Herbert von Karajan (Schönberg/Berg/Webern & Sibelius/Grieg/Nielsen)




Schönberg: Verklärte Nacht, Variations for Orchestra, Pelleas und Melisande; Berg: Orchestral Pieces; Webern: Orchestral Pieces; Berliner Philharmoniker, Herbert von Karajan (d), (Deutsche Grammophon, 2014)

Sibelius: Finlandia, the Swan of Tuonela, Tapiola, Pelléas et Mélisande; Grieg: Peer Gynt Suites Nos. 1 & 2; Nielsen: Symphony no. 4; Berliner Philharmoniker, Herbert von Karajan (d) (Deutsche Grammophon, 2014)
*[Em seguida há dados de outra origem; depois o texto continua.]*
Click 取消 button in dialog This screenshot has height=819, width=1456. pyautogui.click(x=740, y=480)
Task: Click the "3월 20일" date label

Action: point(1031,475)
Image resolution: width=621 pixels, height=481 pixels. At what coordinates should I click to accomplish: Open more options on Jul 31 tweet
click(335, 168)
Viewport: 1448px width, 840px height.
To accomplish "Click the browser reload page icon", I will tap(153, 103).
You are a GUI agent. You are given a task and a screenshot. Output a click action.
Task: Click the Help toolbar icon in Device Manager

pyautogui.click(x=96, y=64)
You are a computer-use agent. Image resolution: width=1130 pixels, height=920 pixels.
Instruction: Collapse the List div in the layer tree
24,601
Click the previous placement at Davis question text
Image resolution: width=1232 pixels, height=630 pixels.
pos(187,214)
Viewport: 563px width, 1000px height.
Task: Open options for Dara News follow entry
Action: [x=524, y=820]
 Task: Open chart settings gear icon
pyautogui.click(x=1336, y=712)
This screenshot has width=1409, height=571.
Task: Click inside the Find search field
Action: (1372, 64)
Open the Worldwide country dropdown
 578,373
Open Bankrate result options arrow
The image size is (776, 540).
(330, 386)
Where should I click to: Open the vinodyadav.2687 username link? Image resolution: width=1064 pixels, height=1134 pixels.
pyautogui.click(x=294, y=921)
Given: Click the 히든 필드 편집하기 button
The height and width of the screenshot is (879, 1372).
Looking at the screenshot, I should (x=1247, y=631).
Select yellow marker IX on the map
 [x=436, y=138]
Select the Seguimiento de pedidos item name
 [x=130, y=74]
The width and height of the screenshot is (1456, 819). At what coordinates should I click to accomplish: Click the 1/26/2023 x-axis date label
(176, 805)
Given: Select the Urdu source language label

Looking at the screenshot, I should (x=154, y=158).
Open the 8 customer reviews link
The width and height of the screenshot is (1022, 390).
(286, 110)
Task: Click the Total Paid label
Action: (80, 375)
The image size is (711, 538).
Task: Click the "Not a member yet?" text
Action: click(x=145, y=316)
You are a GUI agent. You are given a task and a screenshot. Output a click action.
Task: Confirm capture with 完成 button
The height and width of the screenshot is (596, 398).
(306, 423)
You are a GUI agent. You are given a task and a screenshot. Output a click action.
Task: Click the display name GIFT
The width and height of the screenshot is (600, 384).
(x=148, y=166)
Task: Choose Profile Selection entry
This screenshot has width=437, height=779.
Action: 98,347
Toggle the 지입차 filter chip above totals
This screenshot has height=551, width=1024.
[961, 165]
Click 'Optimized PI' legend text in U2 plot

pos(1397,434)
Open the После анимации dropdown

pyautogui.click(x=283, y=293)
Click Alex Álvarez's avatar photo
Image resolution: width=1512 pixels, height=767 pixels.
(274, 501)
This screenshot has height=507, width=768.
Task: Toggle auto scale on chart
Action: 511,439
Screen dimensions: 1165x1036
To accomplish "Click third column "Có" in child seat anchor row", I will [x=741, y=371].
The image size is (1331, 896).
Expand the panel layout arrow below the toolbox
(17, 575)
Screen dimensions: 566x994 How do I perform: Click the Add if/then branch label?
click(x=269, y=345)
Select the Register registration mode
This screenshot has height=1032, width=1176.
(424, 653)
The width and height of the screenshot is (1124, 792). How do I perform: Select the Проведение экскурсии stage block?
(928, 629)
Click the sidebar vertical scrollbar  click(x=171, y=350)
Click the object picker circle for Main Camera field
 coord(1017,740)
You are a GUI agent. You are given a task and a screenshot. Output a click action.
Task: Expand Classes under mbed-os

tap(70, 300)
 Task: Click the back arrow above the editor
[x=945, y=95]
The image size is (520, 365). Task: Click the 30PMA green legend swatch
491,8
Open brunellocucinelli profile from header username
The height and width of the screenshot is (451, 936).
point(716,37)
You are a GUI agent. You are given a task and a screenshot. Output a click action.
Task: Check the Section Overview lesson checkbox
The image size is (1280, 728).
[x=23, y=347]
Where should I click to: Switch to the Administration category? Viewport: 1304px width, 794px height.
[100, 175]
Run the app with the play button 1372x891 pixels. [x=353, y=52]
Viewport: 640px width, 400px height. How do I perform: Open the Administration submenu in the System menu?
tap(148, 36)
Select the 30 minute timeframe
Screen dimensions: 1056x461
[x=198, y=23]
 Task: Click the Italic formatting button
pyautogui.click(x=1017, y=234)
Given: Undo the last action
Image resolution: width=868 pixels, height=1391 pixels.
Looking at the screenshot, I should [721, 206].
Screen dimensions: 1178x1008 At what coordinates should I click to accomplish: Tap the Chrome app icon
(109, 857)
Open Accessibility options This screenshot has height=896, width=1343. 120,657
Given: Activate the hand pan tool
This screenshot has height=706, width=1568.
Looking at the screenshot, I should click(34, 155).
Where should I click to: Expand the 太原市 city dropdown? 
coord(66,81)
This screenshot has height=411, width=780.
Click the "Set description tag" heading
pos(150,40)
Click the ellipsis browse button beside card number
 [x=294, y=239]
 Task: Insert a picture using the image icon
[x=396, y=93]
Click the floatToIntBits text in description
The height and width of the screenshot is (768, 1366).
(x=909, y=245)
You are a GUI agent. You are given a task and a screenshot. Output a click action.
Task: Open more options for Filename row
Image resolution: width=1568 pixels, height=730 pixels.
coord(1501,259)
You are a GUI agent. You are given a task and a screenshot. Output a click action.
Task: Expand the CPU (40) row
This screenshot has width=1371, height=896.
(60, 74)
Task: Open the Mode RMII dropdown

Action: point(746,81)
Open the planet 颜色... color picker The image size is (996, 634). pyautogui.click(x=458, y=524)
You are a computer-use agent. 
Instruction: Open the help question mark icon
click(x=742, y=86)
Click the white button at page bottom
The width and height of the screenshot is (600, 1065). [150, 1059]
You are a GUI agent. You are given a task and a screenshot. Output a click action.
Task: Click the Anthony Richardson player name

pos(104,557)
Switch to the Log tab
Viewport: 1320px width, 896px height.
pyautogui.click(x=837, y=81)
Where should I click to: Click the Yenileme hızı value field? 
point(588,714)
Não se vislumbra programa mais adequado ao temperamento de Karajan do que este, que se consagra à Segunda Escola de Viena e que, reunido num triplo CD que reedita originais de 1974, documenta o seu invulgar talento em dissecar criticamente impulsos autoritários. O seu Schönberg é fílmico e climático: os protagonistas de “Noite Transfigurada”, Op. 4, na releitura de 1943, estão debaixo de um borriço que espalha a golpes de vento, descortinando a lua, colocando a esperança à mercê dos movimentos de guilhotina que faz com os braços; até os condenados Pelléas e Mélisande, no homónimo poema sinfónico, Op. 5, inspirado pela peça de Maeterlinck, ficam em animação suspensa, entre ciclos de criação e destruição; as “Variações para Orquestra”, Op. 31, são um assombro técnico, como se, de uma só vez, pudéssemos escutar todos os órgãos que no nosso corpo vão trabalhando em silêncio. Dedicadas a Schönberg foram as “Três Peças para Orquestra”, Op. 6, de Berg. Guiando-nos pela mão e anestesiando-nos os sentidos, Karajan situa-nos no limiar de um pagode envolto em véus de incenso. Em minutos, o ruído é de tal ordem que, mal termina, pensamos ter ficado surdos. Também com Webern é como se tivesse estalado uma guerra junto aos nossos ouvidos: uma visão particularmente antropológica das “Seis Peças para Orquestra”, Op. 6, diria estarem repletas daqueles ominosos momentos em que uma personagem de ficção leva as mãos à cabeça interrogando-se “Meu Deus! O que fomos fazer?”, ainda que se saiba que foram escritas como uma reação ao luto. 

São gestos sutis de efeitos devastadores que estão nos antípodas dessoutros compilados em mais uma caixa agora lançada. Aí, os poemas tonais e sinfónicos de Sibelius, uns supersticiosos, outros supliciados, surgem com a devida camada de verniz e, em “O Cisne de Tuonela”, “Finlandia” ou “Tapiola”, a secção de cordas da orquestra está como uma patinadora no gelo, simulando que é uma leve brisa – e não a mais férrea determinação – que a anima. De Nielsen, está a “Sinfonia Nº 4”, Op. 29, dita ‘A Inextinguível’, com aquele insólito duelo timpânico em que se detetam os canhões da Primeira Grande Guerra. De Grieg, as extintas capacidades de sedução das suítes extraídas a “Peer Gynt”.

Conquanto permitam ambos questionar os limites desses mesmos paradigmas, saltar entre conjuntos de gravações – o segundo foi efetuado entre 1981 e 1984 – é, de certa forma, como passar da periferia do gosto para a da geografia, da ideia de uma Europa para a de uma outra Europa. Pelas suas fronteiras manobrou Karajan de modo ímpar.